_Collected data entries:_
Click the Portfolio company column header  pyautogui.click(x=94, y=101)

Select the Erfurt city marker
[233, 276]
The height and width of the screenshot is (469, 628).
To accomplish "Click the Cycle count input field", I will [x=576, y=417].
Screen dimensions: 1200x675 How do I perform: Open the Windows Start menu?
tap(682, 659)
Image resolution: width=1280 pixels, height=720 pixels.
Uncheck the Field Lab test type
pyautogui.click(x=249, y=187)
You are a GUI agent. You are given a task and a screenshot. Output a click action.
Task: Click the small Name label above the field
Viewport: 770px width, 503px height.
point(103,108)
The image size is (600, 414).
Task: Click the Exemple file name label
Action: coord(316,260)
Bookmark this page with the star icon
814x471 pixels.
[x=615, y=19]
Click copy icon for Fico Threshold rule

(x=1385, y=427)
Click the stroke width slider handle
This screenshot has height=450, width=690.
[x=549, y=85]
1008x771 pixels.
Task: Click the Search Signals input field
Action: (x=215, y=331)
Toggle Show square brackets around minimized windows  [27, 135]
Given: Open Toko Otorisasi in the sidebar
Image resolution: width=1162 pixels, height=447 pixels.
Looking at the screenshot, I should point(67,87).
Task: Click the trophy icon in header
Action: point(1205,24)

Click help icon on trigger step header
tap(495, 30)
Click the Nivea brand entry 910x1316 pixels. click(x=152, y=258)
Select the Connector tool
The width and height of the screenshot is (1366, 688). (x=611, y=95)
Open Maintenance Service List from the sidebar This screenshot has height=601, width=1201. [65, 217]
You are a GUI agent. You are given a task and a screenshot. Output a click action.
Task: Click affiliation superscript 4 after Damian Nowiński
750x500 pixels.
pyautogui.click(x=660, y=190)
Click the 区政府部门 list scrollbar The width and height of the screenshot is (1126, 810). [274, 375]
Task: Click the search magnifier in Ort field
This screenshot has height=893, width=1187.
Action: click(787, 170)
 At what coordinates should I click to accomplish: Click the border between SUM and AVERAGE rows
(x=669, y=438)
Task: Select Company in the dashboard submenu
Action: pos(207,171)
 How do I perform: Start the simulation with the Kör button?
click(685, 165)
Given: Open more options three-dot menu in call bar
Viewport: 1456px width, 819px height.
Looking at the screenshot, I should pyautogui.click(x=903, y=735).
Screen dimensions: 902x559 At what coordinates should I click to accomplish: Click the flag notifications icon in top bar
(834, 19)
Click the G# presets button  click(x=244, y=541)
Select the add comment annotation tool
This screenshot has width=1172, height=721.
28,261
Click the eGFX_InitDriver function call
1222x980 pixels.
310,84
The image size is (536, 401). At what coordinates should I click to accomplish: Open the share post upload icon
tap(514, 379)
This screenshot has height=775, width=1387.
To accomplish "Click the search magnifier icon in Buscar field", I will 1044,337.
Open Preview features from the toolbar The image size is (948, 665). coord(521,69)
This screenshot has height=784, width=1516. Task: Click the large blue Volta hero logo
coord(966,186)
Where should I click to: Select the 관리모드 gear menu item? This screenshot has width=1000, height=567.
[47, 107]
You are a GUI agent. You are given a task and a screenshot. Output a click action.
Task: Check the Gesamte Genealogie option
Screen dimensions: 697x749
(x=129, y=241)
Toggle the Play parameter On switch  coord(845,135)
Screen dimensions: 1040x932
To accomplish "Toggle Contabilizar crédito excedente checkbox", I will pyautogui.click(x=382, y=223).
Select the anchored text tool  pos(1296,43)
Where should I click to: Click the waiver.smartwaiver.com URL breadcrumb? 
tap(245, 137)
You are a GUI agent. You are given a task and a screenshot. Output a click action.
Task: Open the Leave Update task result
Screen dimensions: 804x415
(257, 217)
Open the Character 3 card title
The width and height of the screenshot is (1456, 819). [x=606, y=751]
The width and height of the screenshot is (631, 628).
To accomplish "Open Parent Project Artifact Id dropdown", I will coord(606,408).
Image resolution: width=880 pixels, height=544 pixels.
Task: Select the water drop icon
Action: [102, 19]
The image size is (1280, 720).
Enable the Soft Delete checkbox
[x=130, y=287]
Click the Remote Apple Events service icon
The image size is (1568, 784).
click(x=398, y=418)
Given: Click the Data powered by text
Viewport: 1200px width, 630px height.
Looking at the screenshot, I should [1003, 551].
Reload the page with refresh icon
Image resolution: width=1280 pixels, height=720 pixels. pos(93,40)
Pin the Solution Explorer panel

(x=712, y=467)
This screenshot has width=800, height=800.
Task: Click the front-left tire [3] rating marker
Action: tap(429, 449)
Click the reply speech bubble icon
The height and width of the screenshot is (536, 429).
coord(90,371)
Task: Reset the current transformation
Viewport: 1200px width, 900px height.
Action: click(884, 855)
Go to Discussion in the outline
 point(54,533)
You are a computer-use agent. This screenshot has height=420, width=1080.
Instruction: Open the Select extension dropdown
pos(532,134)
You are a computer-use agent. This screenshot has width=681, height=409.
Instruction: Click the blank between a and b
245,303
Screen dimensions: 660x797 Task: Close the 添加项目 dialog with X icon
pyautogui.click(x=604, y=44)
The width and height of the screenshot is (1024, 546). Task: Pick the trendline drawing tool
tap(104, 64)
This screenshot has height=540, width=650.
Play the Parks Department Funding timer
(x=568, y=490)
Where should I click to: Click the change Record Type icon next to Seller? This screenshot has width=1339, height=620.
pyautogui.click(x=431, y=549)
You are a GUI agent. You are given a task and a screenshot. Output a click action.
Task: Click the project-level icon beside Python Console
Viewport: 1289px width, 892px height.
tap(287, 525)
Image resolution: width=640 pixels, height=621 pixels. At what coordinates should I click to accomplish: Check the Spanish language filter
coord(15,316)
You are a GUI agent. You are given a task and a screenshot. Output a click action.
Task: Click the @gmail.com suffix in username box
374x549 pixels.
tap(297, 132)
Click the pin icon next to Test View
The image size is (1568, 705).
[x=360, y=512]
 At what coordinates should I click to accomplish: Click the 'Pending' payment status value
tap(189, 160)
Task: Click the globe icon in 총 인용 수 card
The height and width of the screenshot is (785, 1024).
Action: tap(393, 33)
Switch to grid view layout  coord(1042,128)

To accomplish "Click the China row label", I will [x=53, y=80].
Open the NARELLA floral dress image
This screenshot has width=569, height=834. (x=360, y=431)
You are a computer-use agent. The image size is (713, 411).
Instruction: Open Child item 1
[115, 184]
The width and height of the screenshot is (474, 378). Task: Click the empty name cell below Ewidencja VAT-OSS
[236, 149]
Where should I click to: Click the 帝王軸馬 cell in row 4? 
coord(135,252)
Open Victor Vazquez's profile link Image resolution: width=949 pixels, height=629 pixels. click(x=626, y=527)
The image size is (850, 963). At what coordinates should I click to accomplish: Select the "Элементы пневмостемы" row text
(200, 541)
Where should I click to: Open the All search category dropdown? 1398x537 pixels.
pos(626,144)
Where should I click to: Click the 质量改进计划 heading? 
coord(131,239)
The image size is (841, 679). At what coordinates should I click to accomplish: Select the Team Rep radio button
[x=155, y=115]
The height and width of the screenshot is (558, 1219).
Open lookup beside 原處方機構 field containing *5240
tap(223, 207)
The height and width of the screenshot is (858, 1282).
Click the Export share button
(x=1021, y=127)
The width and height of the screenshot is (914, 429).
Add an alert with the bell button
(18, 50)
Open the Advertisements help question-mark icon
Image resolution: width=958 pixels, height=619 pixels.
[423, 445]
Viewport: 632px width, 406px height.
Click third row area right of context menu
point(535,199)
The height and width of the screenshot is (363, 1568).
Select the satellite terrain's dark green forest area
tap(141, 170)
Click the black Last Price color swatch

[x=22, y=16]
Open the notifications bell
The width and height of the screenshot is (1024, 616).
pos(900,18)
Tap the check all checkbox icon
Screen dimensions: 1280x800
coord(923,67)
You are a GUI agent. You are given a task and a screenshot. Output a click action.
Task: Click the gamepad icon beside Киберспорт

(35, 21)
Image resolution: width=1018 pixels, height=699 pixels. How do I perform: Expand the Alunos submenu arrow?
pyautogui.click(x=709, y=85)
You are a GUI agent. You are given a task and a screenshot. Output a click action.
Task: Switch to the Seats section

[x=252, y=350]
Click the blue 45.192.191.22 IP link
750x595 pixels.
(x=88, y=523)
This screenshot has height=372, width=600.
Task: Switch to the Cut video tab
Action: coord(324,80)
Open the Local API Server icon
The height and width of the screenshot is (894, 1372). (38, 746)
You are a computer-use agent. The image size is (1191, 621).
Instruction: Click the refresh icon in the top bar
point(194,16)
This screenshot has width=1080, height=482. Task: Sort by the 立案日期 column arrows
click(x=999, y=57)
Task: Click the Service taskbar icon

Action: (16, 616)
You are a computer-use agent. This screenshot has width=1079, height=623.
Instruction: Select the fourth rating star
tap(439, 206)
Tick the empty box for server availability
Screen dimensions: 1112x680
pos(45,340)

_Exercise directions:_ Using the entries above, return each line that includes the word "from".

_Answer to the exercise:_
Open Maintenance Service List from the sidebar This screenshot has height=601, width=1201. [65, 217]
Open Preview features from the toolbar The image size is (948, 665). coord(521,69)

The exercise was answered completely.